------ Entries supplied ------
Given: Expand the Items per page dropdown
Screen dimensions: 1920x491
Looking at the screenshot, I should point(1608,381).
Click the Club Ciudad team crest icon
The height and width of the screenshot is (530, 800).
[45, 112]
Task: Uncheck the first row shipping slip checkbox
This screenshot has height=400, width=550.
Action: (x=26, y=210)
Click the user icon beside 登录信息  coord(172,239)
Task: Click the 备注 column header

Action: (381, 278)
------
# Work order:
Word for word, transcribe all of the entries shown above.

# The completed task:
Given: Expand the Items per page dropdown
Screen dimensions: 1920x491
Looking at the screenshot, I should point(1608,381).
Click the Club Ciudad team crest icon
The height and width of the screenshot is (530, 800).
[45, 112]
Task: Uncheck the first row shipping slip checkbox
This screenshot has height=400, width=550.
Action: (x=26, y=210)
Click the user icon beside 登录信息  coord(172,239)
Task: Click the 备注 column header

Action: (381, 278)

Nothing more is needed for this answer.